La vita della poesia

Francesca Piovesan - Una discesa nell’abisso dell’amore, del dolore, della morte, della natura

Benassi Luca Lunedi, 20/06/2016 - Articolo pubblicato nel mensile NoiDonne di Giugno 2016

La poesia, al pari di un testo sacro, può essere letta all’infinito, in epoche della vita e in contesti diversi, ogni volta offrendo la scintilla di un pensiero o di un’emozione che alla lettura precedente erano rimasti nascosti, che non si era riusciti a cogliere. Questo perché la poesia è frutto di un dialogo continuo e sempre diverso fra la parola e chi la legge, fra il suono e l’orecchio di chi l’ascolta.

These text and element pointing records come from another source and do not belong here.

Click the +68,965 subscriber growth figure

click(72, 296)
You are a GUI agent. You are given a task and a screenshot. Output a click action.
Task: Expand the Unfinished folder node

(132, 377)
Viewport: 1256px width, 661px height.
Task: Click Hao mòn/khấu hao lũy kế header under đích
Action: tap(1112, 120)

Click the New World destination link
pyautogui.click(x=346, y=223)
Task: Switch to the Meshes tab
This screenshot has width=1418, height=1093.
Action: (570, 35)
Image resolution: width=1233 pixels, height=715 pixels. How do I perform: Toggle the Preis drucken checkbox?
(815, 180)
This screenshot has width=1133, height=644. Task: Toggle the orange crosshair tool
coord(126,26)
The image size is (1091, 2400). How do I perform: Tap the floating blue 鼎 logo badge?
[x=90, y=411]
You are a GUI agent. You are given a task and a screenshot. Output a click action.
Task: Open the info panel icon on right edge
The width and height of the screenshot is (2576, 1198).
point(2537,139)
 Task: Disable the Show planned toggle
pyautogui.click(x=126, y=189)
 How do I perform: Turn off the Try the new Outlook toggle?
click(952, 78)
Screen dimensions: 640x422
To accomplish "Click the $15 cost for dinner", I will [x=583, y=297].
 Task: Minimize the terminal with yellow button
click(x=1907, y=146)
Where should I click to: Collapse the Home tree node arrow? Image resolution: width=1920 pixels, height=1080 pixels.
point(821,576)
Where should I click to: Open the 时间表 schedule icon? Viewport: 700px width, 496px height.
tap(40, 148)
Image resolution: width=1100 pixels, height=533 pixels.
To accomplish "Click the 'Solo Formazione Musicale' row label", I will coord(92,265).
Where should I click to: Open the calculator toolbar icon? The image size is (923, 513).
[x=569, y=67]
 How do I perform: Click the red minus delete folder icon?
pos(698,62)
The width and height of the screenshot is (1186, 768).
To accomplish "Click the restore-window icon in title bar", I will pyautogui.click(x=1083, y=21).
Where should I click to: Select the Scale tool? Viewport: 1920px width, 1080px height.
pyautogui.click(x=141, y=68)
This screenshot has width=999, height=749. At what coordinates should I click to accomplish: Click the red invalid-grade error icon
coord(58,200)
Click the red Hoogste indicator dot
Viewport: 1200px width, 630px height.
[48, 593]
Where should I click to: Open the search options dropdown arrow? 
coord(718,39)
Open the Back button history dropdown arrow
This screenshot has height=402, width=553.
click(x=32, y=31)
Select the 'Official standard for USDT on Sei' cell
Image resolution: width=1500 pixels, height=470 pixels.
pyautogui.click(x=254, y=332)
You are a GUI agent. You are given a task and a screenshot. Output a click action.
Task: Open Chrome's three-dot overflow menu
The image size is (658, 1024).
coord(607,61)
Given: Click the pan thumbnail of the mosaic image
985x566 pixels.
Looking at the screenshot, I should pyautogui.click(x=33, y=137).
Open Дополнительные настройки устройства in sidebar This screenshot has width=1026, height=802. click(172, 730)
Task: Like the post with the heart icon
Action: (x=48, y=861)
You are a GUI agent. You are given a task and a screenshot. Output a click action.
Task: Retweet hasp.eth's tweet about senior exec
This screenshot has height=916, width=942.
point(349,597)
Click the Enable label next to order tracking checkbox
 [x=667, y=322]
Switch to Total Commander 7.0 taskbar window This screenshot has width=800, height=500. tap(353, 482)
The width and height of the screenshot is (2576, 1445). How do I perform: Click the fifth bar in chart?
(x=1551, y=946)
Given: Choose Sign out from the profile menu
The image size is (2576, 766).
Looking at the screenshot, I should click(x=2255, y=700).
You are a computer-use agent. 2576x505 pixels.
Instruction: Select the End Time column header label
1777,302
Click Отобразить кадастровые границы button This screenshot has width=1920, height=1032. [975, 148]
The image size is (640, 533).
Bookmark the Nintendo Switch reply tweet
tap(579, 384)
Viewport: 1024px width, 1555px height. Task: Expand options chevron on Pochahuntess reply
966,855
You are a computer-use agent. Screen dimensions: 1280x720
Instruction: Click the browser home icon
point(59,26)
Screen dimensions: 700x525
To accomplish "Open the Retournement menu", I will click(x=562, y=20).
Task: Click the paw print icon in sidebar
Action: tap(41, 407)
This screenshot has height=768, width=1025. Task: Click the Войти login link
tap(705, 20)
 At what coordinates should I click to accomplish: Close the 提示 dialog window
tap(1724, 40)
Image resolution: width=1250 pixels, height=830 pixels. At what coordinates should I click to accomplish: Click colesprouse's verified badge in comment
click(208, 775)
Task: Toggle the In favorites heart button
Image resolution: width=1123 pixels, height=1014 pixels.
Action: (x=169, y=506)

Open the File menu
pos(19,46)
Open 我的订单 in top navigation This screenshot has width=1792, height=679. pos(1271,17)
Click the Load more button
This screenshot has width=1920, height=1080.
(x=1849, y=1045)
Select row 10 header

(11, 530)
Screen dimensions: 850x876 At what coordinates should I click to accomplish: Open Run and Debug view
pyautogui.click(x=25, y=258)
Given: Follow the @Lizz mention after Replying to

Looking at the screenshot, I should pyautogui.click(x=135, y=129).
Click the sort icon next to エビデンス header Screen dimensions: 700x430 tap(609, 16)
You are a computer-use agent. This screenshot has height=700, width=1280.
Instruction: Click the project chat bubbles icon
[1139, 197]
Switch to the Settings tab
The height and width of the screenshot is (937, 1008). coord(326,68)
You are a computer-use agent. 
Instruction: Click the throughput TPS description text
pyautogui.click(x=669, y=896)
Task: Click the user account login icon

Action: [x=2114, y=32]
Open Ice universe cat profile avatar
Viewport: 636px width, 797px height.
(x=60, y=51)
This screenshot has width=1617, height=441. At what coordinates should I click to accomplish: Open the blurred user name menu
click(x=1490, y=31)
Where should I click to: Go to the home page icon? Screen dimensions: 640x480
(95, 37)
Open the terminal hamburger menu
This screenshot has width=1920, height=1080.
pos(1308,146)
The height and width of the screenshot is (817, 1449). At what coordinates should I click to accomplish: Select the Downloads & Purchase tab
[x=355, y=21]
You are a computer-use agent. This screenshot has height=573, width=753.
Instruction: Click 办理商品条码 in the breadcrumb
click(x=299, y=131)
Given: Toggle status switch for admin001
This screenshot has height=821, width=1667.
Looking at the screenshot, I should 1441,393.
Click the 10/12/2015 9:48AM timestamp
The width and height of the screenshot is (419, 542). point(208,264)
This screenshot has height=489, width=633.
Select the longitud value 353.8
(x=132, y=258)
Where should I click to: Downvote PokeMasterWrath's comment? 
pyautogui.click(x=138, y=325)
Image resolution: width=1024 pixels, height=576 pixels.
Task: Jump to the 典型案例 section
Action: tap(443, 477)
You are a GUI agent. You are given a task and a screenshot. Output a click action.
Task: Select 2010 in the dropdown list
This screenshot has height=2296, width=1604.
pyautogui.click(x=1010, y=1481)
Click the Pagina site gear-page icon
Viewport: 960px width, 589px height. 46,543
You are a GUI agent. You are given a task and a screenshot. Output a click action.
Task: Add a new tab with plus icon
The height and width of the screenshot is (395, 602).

La raccolta di esordio di Francesca Piovesan, pubblicata nel 2015 da Giuliano Ladolfi Editore, sembra richiamare fin dal titolo “Una vita, tante vite” questa necessità di una continua rilettura, di una discesa nel profondo che da una vita ne fa gemmare altre, come semi nascosti al centro del vaso, pronti a germogliare. La scrittura di Piovesan è limpida, cristallina, di una chiarezza a tratti disarmate, come osserva Giulio Greco nella prefazione al volume, ma in questa semplicità apparente nasconde la profondità di una ricerca nelle contraddizioni della vicenda umana, un affondare nell’abisso dell’amore, del dolore, della morte, della natura. Insomma, dietro la facilità del linguaggio, comunque mai banale ma sempre controllato negli esiti formali, si celano un pensiero forte, un esercizio del dubbio e della fede per fare i conti con le domande che da sempre attanagliano il genere umano. Si leggano i testi che aprono il libro, dedicati alla tragedia del Vajont e alla figura del Crocefisso, nei quali il «brivido della morte» dell’onda di fango sembra trovare una via di fuga nel «buio che si fa luce» del Cristo coronato di spine, già presago di una prossima resurrezione. Analoga tensione è rinvenibile nelle poesie più sentimentali, dedicate all’amore, al ricordo, alla ricerca di un’armonia che sappia coniugare la lontananza della persona amata con il desiderio più vero e bruciante. Più distesi sono i testi di argomento naturalista, dedicati alle stagioni, al loro passaggio come specchio della condizione umana. Anche in questi, tuttavia, la poetessa è sempre alla ricerca di una smagliatura, di un varco montaliano verso la luce che possa dare senso al faticoso cammino della vita: «Nell’amorfo torpore/ di una profonda afflizione/ ecco apparire due scaglie di mare./ Rifrangono riverberi smeraldo.» La poesia di Piovesan si fa leggere con attenzione e sentimento, anche grazie a una felicità del dettato che regala un lirismo puro, segno di una penna matura piena di passione.





Vajont. L’onda infame



D’un tratto

il buio

brivido di morte.

Occhi allucinati

sbarrati

nella notte.

Vento furioso

senza tempesta.

Parole sospese

in grida di terrore.

Volti strappati

alla vita.

Il tutto, il nulla.







Stagioni



In una danza perpetua

ondeggiano le stagioni

simili a desideri insoddisfatti.

Volteggiando leggiadre

al ritmo di quadriglia

si prendono per mano

e poi si lasciano.

La vita dell’uomo

prodigiosamente allietano

scandendo il tempo rapace.

Stagioni:

odori, colori, suoni

perpetuamente ondeggiano

cristallizzati in un attimo fuggente.







Lontananza



Io ti sento,

ti sento vicino.

Per un attimo

tutta mi pervadi.

Come sangue caldo

come dolce vino

mi ottenebri la mente

e un sopore mi prende.

Mi abbandono al ricordo

per amarti ancora.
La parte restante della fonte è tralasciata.